For \(y=0.8 \cos x\), the shape is the same, but all the "tallness" (y-values) are multiplied by 0.8.
So, the key points for one cycle (from \(x=0\) to \(x=2\pi\)) will be:
* At \(x=0\), \(y = 0.8 \times \cos(0) = 0.8 \times 1 = 0.8\).
* At \(x=\pi/2\), \(y = 0.8 \times \cos(\pi/2) = 0.8 \times 0 = 0\).
* At \(x=\pi\), \(y = 0.8 \times \cos(\pi) = 0.8 \times (-1) = -0.8\).
* At \(x=3\pi/2\), \(y = 0.8 \times \cos(3\pi/2) = 0.8 \times 0 = 0\).
* At \(x=2\pi\), \(y = 0.8 \times \cos(2\pi) = 0.8 \times 1 = 0.8\).

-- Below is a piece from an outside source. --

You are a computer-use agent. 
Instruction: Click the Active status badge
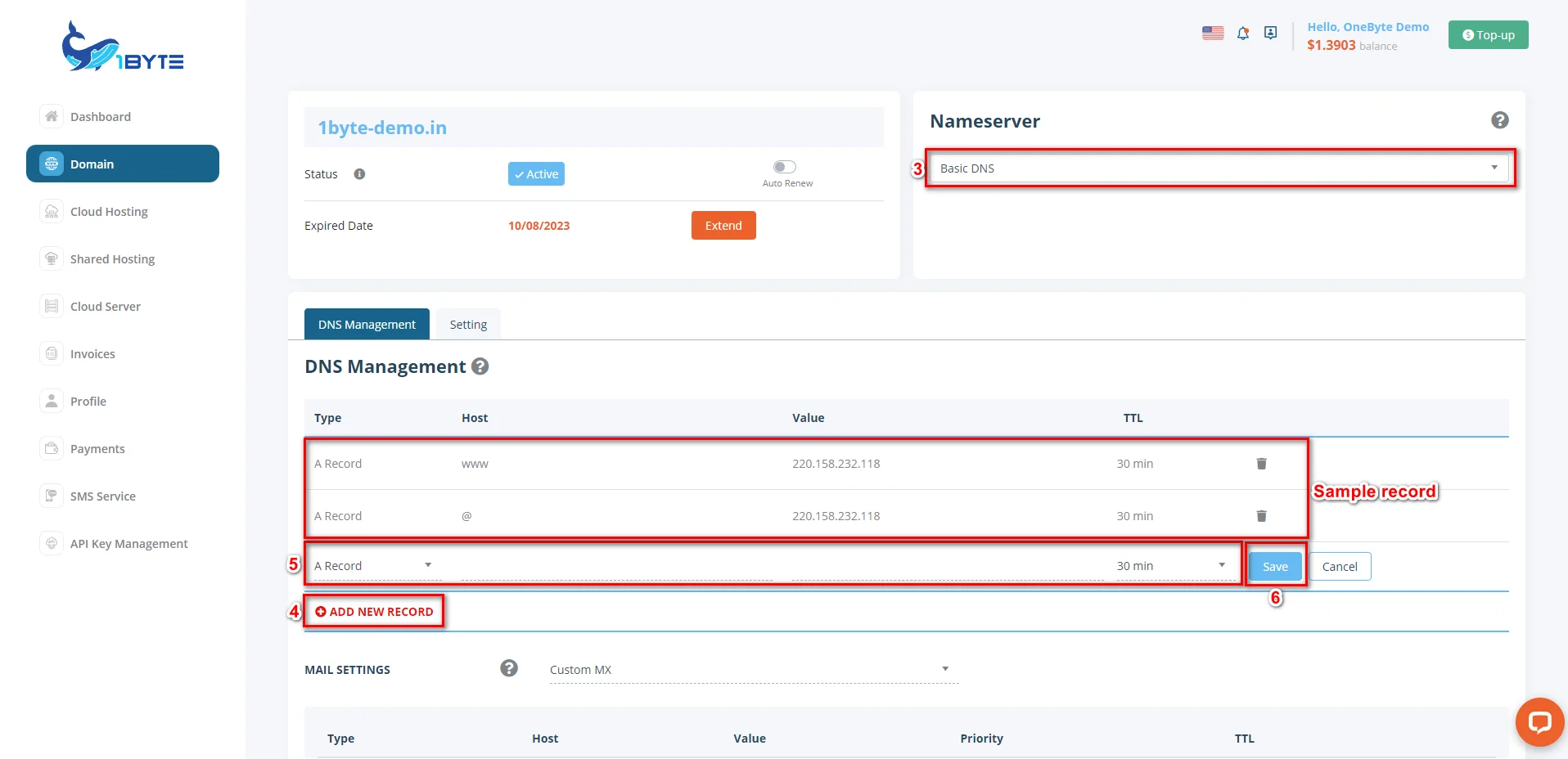[535, 173]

The graph will smoothly connect these points, making a wave that goes between 0.8 and -0.8. Explain
This is a question about understanding the amplitude and shape of a cosine wave . The solving step is:

1. **Find the Amplitude:** I looked at the number right in front of the "cos x". In this case, it's 0.8. That number tells you how "tall" the wave gets from the middle line (the x-axis). So, the amplitude is 0.8.
2. **Sketch the Graph:**
* First, I thought about what a normal cosine wave looks like. It always starts at its highest point when x=0, then goes down, crosses the middle, hits its lowest point, crosses the middle again, and comes back up.
* Since our equation is \(y=0.8 \cos x\), it means the wave will follow the exact same pattern as a regular cosine wave, but instead of going all the way up to 1 and down to -1, it will only go up to 0.8 and down to -0.8.
* I marked the important points: where it starts (x=0, y=0.8), where it crosses the x-axis (x=π/2, y=0 and x=3π/2, y=0), where it's at its lowest (x=π, y=-0.8), and where it finishes one cycle (x=2π, y=0.8).
* Then, I imagined drawing a smooth, wavy line connecting these points! Checking with a calculator or a graphing tool confirms these points and the squished wave shape.